> PROVIDED ENTRIES:

[Start of section]

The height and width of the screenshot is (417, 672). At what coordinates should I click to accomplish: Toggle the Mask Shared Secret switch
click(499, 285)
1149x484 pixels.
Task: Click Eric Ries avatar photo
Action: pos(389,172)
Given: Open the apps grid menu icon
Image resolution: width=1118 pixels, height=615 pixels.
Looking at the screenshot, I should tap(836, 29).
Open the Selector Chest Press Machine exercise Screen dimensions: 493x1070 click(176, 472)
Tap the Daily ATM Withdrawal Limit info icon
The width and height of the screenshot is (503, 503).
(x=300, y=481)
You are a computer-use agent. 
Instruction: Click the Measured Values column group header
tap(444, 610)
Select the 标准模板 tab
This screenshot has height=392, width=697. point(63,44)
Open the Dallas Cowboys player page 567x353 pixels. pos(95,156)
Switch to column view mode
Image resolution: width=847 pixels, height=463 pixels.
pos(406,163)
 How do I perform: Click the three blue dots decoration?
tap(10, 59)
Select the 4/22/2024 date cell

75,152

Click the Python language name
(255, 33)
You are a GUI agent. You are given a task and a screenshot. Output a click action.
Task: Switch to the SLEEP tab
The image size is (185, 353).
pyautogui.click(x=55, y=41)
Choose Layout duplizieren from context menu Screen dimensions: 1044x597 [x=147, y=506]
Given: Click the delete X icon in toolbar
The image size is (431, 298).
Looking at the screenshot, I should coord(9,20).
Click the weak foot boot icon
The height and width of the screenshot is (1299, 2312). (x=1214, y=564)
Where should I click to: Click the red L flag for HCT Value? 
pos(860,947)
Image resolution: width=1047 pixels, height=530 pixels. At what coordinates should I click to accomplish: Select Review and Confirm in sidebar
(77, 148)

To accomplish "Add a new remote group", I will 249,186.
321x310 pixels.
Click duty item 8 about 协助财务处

[End of section]

Write all the data out again, exactly.

> ANSWER SPACE:
The height and width of the screenshot is (417, 672). At what coordinates should I click to accomplish: Toggle the Mask Shared Secret switch
click(499, 285)
1149x484 pixels.
Task: Click Eric Ries avatar photo
Action: pos(389,172)
Given: Open the apps grid menu icon
Image resolution: width=1118 pixels, height=615 pixels.
Looking at the screenshot, I should tap(836, 29).
Open the Selector Chest Press Machine exercise Screen dimensions: 493x1070 click(176, 472)
Tap the Daily ATM Withdrawal Limit info icon
The width and height of the screenshot is (503, 503).
(x=300, y=481)
You are a computer-use agent. 
Instruction: Click the Measured Values column group header
tap(444, 610)
Select the 标准模板 tab
This screenshot has height=392, width=697. point(63,44)
Open the Dallas Cowboys player page 567x353 pixels. pos(95,156)
Switch to column view mode
Image resolution: width=847 pixels, height=463 pixels.
pos(406,163)
 How do I perform: Click the three blue dots decoration?
tap(10, 59)
Select the 4/22/2024 date cell

75,152

Click the Python language name
(255, 33)
You are a GUI agent. You are given a task and a screenshot. Output a click action.
Task: Switch to the SLEEP tab
The image size is (185, 353).
pyautogui.click(x=55, y=41)
Choose Layout duplizieren from context menu Screen dimensions: 1044x597 [x=147, y=506]
Given: Click the delete X icon in toolbar
The image size is (431, 298).
Looking at the screenshot, I should coord(9,20).
Click the weak foot boot icon
The height and width of the screenshot is (1299, 2312). (x=1214, y=564)
Where should I click to: Click the red L flag for HCT Value? 
pos(860,947)
Image resolution: width=1047 pixels, height=530 pixels. At what coordinates should I click to accomplish: Select Review and Confirm in sidebar
(77, 148)

To accomplish "Add a new remote group", I will 249,186.
321x310 pixels.
Click duty item 8 about 协助财务处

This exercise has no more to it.